Income limits vary by county and household size; check CalHFA's website for current figures in your specific area.
You must work with a CalHFA-approved lender, as direct applications through CalHFA are not possible.
Completion of an approved homebuyer education course from a CalHFA-approved counselor is mandatory.
The assistance is a deferred loan, not a grant, with repayment triggered by a sale, refinance, or payoff of your first mortgage.
MyHome can often be paired with other CalHFA first mortgage products or federal assistance programs for greater financial impact.
Introduction to the MyHome Assistance Program
Buying a home in California can feel out of reach when you're staring down a down payment that runs into the tens of thousands of dollars. The MyHome Assistance Program was built specifically for this moment, giving first-time homebuyers a path forward when upfront costs feel impossible to clear.

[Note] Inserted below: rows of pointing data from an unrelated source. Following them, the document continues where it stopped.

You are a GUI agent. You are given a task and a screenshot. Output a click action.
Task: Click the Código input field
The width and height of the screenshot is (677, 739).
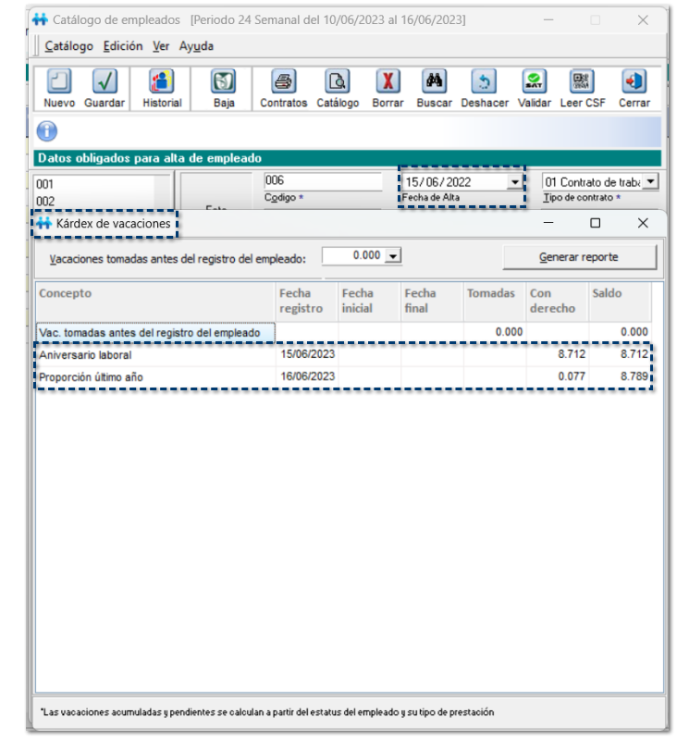[x=322, y=181]
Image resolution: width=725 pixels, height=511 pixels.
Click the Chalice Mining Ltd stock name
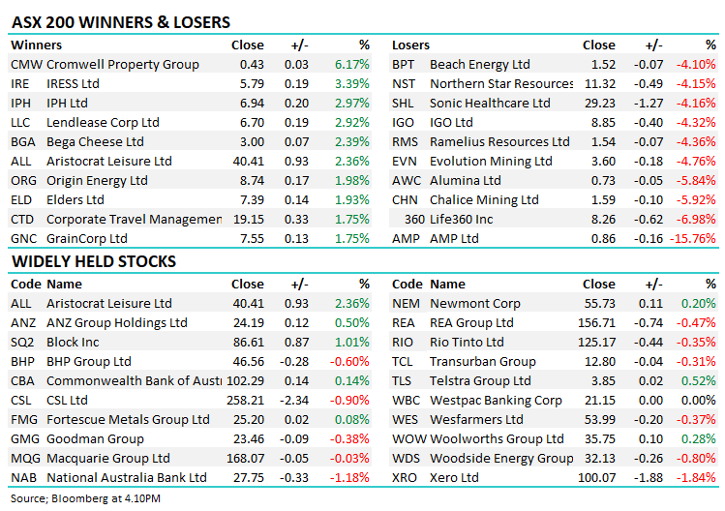484,199
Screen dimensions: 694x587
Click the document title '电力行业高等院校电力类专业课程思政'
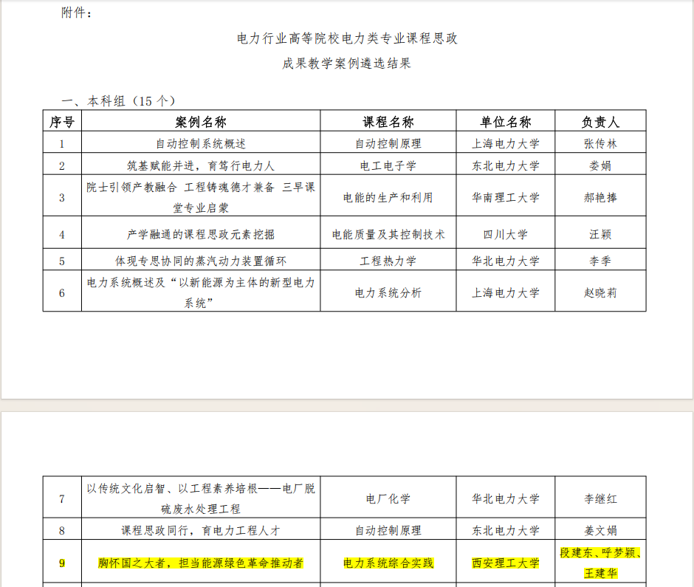pos(347,38)
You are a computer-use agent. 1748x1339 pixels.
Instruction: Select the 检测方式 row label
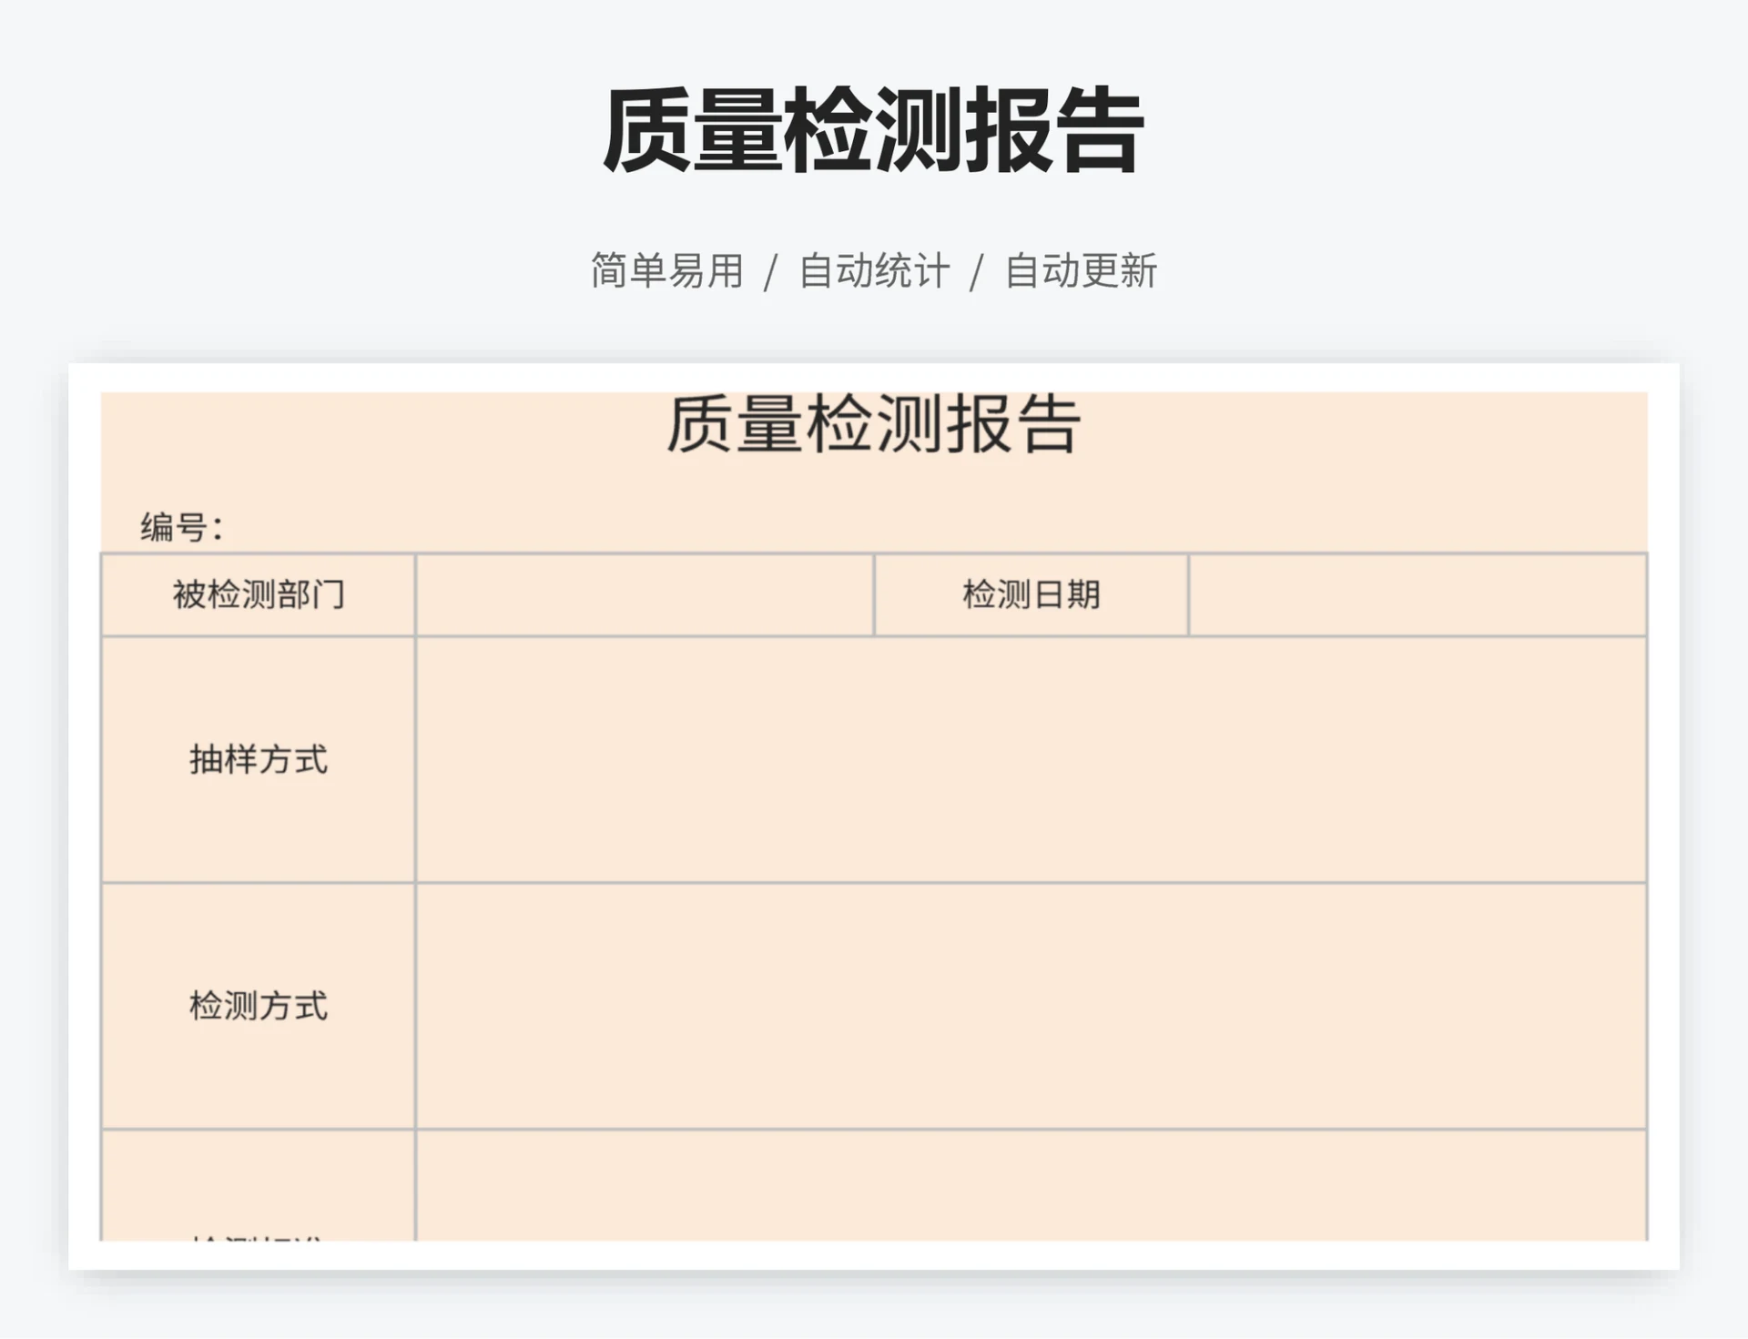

If you're searching for long-term housing solutions or just trying to cover an immediate gap (like when you think i need $50 now to keep things moving), understanding your options matters.
The program, administered by the California Housing Finance Agency (CalHFA), provides deferred-payment loans to help cover down payment and closing costs. That means you don't repay the assistance until you sell the home, refinance, or pay off your first mortgage, whichever comes first. For buyers who have steady income but haven't been able to save a lump sum, this structure removes one of the biggest barriers to getting into the market.
“down payment requirements remain one of the most commonly cited barriers to homeownership, particularly for first-generation buyers and lower-income households.”
Why Down Payment Assistance Matters in California
California consistently ranks among the most expensive housing markets in the country. The median home price in many parts of the state sits well above $700,000, meaning a standard 20% down payment alone would require $140,000 in savings. For most working families, that number is simply out of reach, even with a steady income and good credit.
The down payment isn't the only hurdle. Closing costs in California typically run between 2% to 5% of the purchase price, adding thousands more to an already steep upfront requirement. First-time buyers often find themselves financially ready to handle a monthly mortgage payment but unable to clear that initial barrier to entry.
Programs like the CalHFA MyHome Assistance Program make a real difference. They're designed specifically for buyers who can sustain homeownership but need help with the lump-sum costs that stand in the way. A few key reasons these programs matter:
Wealth gap: Homeownership is one of the most reliable ways to build long-term wealth, and these programs help more families access that opportunity.
Rising rents: Monthly rent in California often exceeds mortgage payments on comparable properties, making ownership a financially smarter option for many.
Limited savings timelines: Saving $50,000-$100,000+ while paying high rent can take a decade or more without outside help.
Community stability: Homeowners tend to stay in communities longer, contributing to neighborhood stability and local economies.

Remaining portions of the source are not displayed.